Auch Parlamente und Kommunalvertretungen erfüllen selbst mitunter die für Volksentscheide erforderlichen Quoren nicht, dennoch bleibt ihre Legitimation. Die rot-rote Koalition im Brandenburger Landtag versammelt nur 23,8% der Wahlberechtigten hinter sich, kann jedoch weitreichende Änderungen in diversen Themenfeldern für einen Zeitraum von fünf Jahren durchsetzen. Wolfgang Merkel würde vermutlich nicht auf die Idee kommen, dem Landtag die Legitimation abzusprechen.

4. Berliner haben in 10 Jahren Praxis alle Volksentscheide von mächtigen Interessensgruppen mehrheitlich abgelehnt.

Weiter unterstellt Herr Merkel Volksentscheiden einen grundsätzlich konservativen, und mit Verweis auf die AfD sogar rechtspopulistischen Charakter. Mit dem Schweizer Beispiel vergleicht er jedoch Äpfel mit Birnen. Da die Berliner Regelungen für die direkte Demokratie auf dem Prüfstand stehen, sollten dafür auch Berliner Beispiele herangezogen werden, die nach 10 Jahren Praxis zahlreich vorhanden sind. Im Volksentscheid durchsetzen konnten sich die Kampagnen mit den kleinsten Budgets, nämlich die des Wassertisches und der Initiative Tempelhofer Feld. Mächtige Interessengruppen sehen anders aus, z.B. die von konservativen Parteien und den Kirchen unterstützte Kampagne „Pro Reli“, die jedoch von den Berlinerinnen und Berlinern mehrheitlich abgelehnt wurde.

5. Der viel behaupteten Stärkung rechtspopulistischer Kräfte durch die direkte Demokratie fehlt bisher jeder Beleg.

Trotzdem machen selbst Wissenschaftler keinen Halt vor solchen Thesen. Nur weil die AfD Volksentscheide befürwortet, heißt es nicht, dass direkte Demokratie plötzlich schlecht ist.

Vor allem vor dem Hintergrund der seit zwei Jahren dominierenden Flüchtlingsdebatte besteht die Angst, die rechten Kräfte könnte nun mittels Volksabstimmungen ihre Interessen durchsetzen. Ein Blick in die Empirie offenbart das Gegenteil: Von insgesamt 600 Bürgerbegehren bundesweit in den letzten zwei Jahren wurden 25 Bürgerbegehren zum Thema Flüchtlingsunterbringung gestartet.
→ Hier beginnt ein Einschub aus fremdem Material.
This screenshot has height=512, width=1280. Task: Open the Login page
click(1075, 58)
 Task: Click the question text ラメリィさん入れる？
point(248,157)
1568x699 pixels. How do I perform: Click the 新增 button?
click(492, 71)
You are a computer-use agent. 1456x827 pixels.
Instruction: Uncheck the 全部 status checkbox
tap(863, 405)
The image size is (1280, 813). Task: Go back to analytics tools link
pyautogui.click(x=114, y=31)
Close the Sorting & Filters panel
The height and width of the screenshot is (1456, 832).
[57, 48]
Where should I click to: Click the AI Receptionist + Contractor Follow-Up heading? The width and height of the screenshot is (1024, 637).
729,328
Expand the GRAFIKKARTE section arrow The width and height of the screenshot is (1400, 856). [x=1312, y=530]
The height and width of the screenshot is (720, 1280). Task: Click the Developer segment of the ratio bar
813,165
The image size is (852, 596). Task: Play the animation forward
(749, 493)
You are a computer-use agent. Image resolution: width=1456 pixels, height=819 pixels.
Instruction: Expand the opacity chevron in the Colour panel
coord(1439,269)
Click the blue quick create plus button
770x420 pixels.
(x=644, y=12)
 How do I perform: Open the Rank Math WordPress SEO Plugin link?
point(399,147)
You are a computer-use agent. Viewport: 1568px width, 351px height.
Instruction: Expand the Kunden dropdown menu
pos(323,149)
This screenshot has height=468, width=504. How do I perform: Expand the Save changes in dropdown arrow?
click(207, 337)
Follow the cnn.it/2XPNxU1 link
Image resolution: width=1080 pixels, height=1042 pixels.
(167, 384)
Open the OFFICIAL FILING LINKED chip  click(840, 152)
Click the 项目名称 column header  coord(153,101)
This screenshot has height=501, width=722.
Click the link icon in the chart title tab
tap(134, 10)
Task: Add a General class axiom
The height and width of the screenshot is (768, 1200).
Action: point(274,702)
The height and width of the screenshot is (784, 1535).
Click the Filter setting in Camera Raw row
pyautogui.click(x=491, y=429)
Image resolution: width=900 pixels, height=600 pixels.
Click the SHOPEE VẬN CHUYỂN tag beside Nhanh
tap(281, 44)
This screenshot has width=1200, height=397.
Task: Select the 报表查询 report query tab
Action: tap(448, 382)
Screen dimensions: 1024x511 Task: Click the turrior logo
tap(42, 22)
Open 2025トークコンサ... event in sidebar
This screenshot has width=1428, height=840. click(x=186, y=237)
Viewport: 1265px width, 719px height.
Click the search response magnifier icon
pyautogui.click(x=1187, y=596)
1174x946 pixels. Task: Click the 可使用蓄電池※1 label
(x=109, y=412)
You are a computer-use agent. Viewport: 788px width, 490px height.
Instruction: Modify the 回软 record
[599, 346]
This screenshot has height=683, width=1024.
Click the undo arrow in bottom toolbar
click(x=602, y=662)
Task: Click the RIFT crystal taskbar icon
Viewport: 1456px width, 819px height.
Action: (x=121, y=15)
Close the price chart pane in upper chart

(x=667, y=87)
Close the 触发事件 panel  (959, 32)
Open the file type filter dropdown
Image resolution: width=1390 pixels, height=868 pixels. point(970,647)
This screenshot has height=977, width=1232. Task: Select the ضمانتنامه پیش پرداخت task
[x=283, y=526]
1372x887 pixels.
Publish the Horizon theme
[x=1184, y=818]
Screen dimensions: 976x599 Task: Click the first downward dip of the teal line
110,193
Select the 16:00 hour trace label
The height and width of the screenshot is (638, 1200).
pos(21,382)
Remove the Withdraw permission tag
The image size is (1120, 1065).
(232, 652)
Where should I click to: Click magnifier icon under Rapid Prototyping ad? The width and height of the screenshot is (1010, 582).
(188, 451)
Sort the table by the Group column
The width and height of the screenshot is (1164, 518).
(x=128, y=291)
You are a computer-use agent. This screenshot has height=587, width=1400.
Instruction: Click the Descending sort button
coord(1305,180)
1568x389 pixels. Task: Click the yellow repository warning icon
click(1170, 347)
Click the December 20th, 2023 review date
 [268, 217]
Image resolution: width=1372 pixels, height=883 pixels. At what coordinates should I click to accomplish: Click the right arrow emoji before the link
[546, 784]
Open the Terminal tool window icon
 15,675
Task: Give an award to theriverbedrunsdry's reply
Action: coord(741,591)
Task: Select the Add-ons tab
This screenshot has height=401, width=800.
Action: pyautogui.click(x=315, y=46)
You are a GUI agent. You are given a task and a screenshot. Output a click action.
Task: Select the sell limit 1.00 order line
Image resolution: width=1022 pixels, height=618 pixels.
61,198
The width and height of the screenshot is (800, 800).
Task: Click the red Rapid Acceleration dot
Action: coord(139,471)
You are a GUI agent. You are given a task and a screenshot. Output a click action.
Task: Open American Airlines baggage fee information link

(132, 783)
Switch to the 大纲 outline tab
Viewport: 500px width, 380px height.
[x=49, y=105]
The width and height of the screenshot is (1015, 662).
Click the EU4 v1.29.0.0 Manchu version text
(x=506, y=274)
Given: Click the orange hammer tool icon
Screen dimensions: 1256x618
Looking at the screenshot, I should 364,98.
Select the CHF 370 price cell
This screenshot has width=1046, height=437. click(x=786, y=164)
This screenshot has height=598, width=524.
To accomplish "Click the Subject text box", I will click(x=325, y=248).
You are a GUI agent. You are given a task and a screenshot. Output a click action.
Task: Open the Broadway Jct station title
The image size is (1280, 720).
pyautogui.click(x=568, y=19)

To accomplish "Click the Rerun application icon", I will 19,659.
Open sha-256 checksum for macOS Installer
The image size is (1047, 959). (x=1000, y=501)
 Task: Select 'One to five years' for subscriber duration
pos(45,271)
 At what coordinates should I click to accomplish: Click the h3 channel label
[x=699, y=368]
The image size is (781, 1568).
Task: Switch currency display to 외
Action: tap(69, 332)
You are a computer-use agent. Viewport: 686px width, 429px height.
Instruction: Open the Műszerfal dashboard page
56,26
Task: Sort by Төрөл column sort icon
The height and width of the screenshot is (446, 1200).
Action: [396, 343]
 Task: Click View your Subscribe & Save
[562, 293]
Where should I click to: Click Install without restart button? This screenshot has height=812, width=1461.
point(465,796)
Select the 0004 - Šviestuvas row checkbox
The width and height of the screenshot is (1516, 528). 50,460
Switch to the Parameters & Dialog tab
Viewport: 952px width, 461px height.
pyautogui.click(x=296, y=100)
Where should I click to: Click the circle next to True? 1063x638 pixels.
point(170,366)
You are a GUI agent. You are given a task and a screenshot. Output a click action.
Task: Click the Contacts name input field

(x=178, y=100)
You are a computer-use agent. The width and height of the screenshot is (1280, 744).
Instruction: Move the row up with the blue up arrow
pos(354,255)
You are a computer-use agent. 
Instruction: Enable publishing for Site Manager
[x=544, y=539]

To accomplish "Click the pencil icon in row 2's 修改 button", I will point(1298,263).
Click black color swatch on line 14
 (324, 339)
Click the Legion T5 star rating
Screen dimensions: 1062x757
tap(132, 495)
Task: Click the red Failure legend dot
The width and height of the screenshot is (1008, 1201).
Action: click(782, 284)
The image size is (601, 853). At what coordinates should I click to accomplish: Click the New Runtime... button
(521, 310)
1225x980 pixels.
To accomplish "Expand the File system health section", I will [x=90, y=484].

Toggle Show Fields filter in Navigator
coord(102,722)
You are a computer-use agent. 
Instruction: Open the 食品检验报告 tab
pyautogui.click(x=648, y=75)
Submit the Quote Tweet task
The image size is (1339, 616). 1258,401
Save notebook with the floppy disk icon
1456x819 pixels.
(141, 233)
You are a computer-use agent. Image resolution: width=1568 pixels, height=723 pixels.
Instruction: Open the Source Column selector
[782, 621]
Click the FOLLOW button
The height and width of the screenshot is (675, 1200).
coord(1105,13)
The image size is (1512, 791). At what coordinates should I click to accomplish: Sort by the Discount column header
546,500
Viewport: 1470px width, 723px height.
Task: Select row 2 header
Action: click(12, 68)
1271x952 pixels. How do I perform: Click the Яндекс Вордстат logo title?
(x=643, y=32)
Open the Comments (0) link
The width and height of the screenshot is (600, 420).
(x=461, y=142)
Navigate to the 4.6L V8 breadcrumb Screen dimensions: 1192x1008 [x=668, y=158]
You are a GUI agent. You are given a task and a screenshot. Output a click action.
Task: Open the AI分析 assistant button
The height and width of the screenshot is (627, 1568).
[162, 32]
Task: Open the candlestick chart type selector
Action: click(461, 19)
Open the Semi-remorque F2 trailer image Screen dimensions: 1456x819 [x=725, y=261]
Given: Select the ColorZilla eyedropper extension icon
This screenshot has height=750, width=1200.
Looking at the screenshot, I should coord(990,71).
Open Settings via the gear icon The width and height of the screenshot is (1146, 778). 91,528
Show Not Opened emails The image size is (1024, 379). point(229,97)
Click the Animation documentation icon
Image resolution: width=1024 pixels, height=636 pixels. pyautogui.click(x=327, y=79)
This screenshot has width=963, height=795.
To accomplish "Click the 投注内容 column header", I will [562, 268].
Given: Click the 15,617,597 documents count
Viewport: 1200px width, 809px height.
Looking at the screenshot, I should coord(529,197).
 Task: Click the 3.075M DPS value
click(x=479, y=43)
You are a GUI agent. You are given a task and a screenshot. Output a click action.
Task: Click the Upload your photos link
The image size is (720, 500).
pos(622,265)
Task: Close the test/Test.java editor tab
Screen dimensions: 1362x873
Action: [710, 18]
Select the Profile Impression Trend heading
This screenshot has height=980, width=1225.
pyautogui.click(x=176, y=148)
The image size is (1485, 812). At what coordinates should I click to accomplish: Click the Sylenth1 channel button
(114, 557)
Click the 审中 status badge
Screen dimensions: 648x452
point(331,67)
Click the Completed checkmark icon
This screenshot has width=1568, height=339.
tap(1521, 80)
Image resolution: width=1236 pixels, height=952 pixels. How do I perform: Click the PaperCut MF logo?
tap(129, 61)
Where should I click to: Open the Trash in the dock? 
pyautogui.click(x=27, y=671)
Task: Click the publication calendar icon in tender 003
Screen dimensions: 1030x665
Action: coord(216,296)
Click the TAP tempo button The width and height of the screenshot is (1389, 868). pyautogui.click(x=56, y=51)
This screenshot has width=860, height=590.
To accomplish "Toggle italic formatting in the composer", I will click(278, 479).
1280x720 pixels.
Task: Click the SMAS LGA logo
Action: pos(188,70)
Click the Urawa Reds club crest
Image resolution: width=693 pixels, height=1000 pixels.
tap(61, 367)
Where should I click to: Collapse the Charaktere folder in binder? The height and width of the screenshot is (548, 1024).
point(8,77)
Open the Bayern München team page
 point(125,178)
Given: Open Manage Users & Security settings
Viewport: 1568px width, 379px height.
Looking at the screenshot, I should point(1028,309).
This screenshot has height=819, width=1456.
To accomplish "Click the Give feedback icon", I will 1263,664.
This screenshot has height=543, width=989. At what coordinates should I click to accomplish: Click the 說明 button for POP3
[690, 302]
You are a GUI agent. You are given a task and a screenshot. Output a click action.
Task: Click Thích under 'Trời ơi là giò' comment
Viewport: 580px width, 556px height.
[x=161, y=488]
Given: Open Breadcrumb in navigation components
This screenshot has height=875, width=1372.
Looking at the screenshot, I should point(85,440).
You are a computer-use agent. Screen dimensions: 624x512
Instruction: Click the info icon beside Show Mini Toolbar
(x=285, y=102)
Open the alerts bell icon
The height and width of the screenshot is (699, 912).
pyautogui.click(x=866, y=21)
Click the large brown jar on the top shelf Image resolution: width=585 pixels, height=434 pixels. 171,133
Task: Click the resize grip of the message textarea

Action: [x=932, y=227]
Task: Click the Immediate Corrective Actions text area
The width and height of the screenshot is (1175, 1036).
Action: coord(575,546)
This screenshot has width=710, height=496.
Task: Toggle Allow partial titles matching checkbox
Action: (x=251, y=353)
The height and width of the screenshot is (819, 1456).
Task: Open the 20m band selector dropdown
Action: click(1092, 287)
Kein einziges konnte sich gegen den Bau einer Unterkunft durchsetzen. Dort wo Bürgerentscheide stattfanden, entschieden sich die Bürgerinnen und Bürger mehrheitlich für die Unterbringung. Es entscheiden am Ende eben nicht die Initiatoren eines Bürger- oder Volkbegehrens, sondern die Bürgerinnen und Bürger. Ein wenig mehr Vertrauen in die eigene Bevölkerung kann hier nicht schaden.

31.5.16, von Oliver Wiedmann, Mehr Demokratie e.V.